→ **YOUR OBJECTIVE**:
Wherever the string "Switch" shows up in the records below, return that line.

▼

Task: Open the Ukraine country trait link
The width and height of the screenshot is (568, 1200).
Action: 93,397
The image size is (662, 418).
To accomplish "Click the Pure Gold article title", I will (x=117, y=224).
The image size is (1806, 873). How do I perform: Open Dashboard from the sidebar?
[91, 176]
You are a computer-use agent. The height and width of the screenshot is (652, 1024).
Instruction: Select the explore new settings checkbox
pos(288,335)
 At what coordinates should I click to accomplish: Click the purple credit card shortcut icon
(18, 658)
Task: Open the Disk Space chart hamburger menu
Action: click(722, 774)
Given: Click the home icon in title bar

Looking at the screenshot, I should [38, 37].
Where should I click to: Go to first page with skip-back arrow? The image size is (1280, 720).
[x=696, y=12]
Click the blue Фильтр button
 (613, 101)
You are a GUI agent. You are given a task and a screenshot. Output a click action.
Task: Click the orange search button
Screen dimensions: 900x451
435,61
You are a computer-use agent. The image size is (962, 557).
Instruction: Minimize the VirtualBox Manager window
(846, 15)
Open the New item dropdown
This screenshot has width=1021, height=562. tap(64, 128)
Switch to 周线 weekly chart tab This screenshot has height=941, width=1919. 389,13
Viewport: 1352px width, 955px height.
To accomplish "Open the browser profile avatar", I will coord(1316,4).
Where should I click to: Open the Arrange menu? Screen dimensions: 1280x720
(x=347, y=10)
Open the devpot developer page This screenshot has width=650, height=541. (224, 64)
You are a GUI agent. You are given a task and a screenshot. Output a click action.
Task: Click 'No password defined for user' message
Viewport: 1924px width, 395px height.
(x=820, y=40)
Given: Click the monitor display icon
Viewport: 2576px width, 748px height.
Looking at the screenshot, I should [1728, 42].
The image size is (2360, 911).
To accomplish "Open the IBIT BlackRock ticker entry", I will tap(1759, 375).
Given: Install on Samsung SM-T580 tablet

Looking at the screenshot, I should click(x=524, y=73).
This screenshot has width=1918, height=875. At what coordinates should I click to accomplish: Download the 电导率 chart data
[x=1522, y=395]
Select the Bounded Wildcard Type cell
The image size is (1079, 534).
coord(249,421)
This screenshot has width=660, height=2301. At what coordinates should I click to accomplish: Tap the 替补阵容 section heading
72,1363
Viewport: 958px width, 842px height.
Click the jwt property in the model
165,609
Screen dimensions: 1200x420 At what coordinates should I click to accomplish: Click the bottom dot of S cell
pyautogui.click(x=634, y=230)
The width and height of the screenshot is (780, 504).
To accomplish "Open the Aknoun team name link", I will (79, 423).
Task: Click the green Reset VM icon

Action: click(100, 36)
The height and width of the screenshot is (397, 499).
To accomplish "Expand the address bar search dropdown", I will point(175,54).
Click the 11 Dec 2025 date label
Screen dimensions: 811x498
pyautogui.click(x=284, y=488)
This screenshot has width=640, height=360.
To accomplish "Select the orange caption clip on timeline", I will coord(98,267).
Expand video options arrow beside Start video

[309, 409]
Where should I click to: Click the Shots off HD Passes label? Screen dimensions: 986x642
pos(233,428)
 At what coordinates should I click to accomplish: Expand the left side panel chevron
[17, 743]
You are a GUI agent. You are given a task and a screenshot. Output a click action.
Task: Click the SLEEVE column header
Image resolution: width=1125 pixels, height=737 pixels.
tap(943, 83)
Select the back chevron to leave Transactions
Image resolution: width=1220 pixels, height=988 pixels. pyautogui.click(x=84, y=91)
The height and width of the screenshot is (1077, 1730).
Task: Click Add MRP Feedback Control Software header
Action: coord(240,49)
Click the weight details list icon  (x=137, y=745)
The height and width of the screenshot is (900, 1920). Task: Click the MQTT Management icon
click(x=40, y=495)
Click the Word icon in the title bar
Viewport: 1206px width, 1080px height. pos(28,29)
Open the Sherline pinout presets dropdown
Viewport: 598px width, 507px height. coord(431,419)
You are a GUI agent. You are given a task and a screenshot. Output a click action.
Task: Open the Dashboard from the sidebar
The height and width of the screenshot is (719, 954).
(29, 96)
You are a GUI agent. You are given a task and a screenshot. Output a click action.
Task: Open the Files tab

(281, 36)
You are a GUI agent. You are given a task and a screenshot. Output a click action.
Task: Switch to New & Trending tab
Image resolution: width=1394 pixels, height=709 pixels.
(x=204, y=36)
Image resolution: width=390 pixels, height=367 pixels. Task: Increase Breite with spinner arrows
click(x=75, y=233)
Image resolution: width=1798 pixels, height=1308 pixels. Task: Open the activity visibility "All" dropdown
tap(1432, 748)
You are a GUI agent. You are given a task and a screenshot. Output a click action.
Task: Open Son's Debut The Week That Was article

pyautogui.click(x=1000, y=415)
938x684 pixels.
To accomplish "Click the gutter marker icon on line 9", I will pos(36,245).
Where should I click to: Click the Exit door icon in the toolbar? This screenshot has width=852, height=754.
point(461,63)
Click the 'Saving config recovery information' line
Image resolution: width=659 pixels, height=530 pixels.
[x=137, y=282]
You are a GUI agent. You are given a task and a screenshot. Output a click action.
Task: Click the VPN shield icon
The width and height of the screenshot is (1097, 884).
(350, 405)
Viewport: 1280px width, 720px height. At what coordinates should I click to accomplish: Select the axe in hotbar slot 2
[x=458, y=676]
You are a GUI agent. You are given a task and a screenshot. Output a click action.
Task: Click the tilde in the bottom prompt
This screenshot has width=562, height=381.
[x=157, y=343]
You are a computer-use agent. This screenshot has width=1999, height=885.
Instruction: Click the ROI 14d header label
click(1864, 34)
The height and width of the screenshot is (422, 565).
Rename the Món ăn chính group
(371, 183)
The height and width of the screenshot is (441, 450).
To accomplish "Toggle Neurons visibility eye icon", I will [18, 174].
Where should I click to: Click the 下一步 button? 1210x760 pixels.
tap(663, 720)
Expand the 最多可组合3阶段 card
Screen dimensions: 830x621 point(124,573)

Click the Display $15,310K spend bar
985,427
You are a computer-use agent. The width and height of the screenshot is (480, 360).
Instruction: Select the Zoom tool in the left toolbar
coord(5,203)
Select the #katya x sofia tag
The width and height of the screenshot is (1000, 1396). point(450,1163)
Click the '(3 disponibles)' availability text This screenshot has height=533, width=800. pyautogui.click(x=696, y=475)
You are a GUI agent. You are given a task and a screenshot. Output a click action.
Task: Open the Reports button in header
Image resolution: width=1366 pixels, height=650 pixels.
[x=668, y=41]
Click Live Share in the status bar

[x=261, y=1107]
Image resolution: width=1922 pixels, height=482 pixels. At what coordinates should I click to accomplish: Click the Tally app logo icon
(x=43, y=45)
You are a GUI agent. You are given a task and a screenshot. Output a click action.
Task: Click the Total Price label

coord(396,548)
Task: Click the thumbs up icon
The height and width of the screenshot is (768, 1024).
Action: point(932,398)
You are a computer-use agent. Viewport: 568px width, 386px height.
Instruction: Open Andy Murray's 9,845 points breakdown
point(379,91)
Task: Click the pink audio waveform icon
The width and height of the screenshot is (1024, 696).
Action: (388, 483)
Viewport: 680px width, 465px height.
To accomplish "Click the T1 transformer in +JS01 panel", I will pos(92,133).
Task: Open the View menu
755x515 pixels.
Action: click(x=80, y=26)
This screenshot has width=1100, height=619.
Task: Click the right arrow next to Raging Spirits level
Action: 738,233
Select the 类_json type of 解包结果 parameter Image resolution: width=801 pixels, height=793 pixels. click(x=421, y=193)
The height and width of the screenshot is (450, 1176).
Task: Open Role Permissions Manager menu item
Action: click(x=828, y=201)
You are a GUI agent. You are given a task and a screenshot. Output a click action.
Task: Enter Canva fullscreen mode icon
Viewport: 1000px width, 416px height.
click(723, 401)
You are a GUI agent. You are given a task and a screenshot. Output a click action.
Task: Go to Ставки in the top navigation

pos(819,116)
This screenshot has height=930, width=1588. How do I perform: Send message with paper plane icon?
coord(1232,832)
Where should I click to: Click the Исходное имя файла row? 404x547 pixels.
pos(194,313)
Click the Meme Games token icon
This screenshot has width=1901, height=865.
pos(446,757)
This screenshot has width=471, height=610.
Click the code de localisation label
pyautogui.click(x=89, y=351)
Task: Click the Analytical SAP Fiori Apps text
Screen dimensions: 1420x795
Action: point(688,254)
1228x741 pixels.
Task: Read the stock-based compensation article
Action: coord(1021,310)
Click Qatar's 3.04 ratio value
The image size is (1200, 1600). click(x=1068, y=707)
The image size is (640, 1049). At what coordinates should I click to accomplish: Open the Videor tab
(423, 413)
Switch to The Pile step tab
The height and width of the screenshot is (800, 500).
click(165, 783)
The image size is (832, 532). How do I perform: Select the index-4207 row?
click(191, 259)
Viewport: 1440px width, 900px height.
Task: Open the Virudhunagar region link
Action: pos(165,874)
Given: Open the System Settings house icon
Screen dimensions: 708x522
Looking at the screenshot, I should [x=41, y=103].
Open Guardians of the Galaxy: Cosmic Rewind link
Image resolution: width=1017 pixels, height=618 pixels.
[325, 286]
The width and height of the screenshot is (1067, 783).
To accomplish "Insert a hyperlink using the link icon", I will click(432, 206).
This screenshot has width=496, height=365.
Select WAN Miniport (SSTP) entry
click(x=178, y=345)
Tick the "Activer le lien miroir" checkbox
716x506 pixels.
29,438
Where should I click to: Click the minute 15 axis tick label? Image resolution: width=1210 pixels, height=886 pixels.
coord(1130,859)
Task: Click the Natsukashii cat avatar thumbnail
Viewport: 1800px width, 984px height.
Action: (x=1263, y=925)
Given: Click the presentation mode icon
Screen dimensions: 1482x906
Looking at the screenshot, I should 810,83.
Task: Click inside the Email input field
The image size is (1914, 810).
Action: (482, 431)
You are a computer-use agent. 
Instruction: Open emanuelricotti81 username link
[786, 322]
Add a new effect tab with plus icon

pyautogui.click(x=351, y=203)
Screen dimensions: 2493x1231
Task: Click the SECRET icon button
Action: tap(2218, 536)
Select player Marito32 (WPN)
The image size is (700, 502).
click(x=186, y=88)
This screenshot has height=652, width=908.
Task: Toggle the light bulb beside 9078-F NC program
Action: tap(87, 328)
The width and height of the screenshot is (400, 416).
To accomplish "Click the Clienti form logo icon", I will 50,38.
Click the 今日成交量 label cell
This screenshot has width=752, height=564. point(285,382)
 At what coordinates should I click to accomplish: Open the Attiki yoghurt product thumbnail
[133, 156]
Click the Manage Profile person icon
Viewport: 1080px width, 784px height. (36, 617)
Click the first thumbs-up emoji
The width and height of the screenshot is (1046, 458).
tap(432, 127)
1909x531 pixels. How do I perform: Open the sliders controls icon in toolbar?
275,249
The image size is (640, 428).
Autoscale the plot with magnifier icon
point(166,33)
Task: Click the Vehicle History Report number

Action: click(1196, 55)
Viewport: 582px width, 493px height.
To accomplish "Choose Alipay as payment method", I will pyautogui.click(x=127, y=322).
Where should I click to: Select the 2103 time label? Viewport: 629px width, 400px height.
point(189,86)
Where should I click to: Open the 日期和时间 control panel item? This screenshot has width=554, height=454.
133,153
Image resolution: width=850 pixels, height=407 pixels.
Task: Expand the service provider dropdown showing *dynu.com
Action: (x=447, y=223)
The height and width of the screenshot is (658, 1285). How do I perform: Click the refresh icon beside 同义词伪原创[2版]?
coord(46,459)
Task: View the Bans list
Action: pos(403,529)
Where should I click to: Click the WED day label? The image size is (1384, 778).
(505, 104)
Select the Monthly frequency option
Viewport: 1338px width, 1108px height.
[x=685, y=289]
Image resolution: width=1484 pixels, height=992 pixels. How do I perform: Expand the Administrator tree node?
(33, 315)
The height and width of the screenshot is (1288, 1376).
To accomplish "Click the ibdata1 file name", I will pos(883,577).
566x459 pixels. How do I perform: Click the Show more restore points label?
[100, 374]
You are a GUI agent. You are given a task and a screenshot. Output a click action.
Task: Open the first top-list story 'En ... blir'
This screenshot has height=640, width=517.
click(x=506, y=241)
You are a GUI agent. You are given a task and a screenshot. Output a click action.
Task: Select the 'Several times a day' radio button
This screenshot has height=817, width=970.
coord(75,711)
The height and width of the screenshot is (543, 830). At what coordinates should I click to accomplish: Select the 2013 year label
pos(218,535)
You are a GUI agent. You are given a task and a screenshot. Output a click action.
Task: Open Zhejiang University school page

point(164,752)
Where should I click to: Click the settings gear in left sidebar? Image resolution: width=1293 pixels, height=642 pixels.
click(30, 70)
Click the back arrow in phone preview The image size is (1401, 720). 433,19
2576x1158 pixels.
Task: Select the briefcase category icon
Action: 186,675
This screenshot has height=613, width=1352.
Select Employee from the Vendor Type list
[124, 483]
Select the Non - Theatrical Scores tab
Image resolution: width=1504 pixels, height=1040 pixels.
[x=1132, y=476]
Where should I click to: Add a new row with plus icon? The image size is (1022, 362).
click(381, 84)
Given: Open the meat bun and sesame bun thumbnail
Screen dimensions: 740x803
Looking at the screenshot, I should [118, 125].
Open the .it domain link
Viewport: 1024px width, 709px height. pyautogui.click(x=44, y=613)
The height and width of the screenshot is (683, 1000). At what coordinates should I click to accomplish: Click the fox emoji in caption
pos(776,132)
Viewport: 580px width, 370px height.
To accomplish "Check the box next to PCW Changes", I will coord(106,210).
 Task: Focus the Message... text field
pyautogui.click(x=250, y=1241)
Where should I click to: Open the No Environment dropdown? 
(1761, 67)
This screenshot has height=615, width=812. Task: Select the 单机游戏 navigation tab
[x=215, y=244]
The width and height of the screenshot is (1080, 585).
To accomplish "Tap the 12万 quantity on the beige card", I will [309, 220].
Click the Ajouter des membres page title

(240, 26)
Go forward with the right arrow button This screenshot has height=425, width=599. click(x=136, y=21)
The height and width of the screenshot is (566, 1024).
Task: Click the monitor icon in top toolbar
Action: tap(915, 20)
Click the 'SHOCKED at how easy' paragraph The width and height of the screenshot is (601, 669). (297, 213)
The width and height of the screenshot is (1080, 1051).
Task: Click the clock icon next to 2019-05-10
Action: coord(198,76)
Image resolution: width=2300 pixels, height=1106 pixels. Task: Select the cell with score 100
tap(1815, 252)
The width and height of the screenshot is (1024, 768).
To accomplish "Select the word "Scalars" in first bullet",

▲

→ **EXPECTED ANSWER**:
Switch to 周线 weekly chart tab This screenshot has height=941, width=1919. 389,13
Task: Switch to New & Trending tab
Switch to The Pile step tab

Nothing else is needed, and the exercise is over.